Leveraging Structured Data for Natural Language Understanding

Structured data and text documents have traditionally lived on separate planets. We help organizations bring the two worlds together using advanced AI methods, tools and technologies.

Searching and analyzing text documents and messages has come a long way since the days of simple full-text search engines. Modern machine learning techniques are being used successfully to capture more of the meaning in natural language texts, identify types of entities, find associations and disambiguate terms far more accurately than ever before.

The basic principle of these techniques is to learn from what was said before. The more often a term is used in various different ways the more complete the picture becomes. That is why these methods benefit greatly from very large amounts of text data.

The problem is that a lot of the domain knowledge that provides the frame of reference for employees and customers of a particular organization or the members of a particular community is not available in the form of extensive text corpora. Some of it is defined in relatively few authoritative documents such as product documentation, contracts, regulations or technical specifications. A lot of it is formally modelled (or at least somewhat structured) and stored in databases, database schemas, spreadsheets or communications- and document metadata.

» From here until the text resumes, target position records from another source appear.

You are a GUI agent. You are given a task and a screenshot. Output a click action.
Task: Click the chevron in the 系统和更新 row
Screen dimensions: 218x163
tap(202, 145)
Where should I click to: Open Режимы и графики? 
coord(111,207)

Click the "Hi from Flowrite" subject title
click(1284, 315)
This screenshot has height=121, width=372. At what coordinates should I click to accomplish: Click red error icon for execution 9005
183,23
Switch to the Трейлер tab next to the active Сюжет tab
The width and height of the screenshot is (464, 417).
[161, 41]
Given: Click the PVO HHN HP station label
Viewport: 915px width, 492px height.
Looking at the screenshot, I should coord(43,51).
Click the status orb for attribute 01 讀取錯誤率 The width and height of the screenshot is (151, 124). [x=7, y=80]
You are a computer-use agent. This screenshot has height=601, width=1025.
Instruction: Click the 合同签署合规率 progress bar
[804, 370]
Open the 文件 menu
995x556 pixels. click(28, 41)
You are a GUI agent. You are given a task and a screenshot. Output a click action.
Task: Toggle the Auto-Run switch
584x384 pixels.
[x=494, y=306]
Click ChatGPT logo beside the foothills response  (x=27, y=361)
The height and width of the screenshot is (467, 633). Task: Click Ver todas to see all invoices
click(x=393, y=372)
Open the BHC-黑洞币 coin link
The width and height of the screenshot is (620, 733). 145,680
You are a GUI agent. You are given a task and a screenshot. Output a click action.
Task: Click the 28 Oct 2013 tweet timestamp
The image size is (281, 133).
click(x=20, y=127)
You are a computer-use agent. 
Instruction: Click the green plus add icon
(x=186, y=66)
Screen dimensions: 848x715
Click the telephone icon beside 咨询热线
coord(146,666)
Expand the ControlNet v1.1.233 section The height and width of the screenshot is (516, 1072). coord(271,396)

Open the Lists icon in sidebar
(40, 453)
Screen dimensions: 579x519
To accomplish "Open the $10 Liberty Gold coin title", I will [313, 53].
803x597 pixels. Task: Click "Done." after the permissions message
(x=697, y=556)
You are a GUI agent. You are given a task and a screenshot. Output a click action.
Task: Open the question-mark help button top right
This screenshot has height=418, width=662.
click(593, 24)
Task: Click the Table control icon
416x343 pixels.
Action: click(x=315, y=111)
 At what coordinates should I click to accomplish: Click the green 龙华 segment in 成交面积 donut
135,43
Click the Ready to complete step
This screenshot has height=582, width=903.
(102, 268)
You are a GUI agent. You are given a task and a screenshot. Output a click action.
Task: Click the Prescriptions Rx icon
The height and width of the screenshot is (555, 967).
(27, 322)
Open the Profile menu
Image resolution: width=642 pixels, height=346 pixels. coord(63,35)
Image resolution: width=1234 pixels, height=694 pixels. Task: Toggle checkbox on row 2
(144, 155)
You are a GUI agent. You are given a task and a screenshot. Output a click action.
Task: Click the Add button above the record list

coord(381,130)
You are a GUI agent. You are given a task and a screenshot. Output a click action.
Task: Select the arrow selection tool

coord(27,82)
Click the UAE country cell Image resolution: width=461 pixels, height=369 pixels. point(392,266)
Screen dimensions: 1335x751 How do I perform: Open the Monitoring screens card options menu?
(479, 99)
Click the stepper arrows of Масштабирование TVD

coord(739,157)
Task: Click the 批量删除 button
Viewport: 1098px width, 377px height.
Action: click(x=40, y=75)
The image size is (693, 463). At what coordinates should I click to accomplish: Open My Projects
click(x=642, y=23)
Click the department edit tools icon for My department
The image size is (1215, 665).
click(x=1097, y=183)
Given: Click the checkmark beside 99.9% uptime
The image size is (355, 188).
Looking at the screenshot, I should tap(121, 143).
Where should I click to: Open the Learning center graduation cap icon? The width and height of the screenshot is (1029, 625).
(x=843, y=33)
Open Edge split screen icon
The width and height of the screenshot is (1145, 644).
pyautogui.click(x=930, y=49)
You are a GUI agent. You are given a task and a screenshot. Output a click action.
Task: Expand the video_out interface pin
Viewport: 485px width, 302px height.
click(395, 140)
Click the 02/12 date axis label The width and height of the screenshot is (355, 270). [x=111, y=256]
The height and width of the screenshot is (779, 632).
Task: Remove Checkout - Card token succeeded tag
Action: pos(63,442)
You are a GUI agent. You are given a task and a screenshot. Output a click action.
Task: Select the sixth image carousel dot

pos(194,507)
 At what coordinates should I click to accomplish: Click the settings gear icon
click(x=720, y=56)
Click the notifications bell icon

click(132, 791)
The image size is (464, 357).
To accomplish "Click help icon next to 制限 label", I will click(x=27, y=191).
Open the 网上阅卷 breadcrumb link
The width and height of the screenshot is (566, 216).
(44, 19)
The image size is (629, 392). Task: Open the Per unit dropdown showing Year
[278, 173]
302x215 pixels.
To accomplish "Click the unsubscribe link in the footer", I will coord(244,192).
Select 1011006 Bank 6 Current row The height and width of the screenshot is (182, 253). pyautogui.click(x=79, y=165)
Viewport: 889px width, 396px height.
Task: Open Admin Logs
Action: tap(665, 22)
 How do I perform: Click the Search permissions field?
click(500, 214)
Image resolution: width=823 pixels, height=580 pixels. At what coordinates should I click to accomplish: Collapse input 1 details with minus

Enabling question answering and data analysis spanning all of these heterogeneous sources has traditionally incurred substantial data integration cost. We are developing tools to reduce that cost using advanced AI methods and a pragmatic approach of gradual enhancement, carefully avoiding many of the pitfalls of large data integration projects.


Finance: Start Making Sense

Financial reporting is one area where expert knowledge has been standardized (IFRS, GAAP) and formalized (XBRL) for many decades. We use this wealth of structured data to make sense of natural language text in SEC filings, earnings calls and market commentary.

Accounting data provides a snapshot of what has happened and how much of it has happened up to a particular point in time. What it does not tell us is why things have happened and what is supposed to happen next. Some of that can be gleaned from the textual parts of regulatory filings and other public communication.

The language used in these texts is of course closely related to quantitative information in the reports. This goes beyond accounting data. Each industry has its own quantitative indicators such as cost per click in advertising or net interest margin in banking.

These concepts have intrinsic logical properties and relationships that are never directly explained in the reports themselves or in the questions asked by analysts and investors. We use this background knowledge to improve our ability to automatically learn the language around these concepts and the implications of what is being said.

In spite of recent advances in AI, we are far away from teaching machines to understand language nearly as well as humans do. But spotting trends in tens of thousands of reports across sectors, industries and geographical regions exceeds our mental capacity and strains our organizational capability.

Topolyte provides analysis tools that help analysts and investors sort through large amounts regulatory filings and financial commentary on a higher semantic level than has typically been the case.


Training, Consulting and Software Development

We provide training and consulting as well as software development services in areas related to our core data science and data engineering specialty.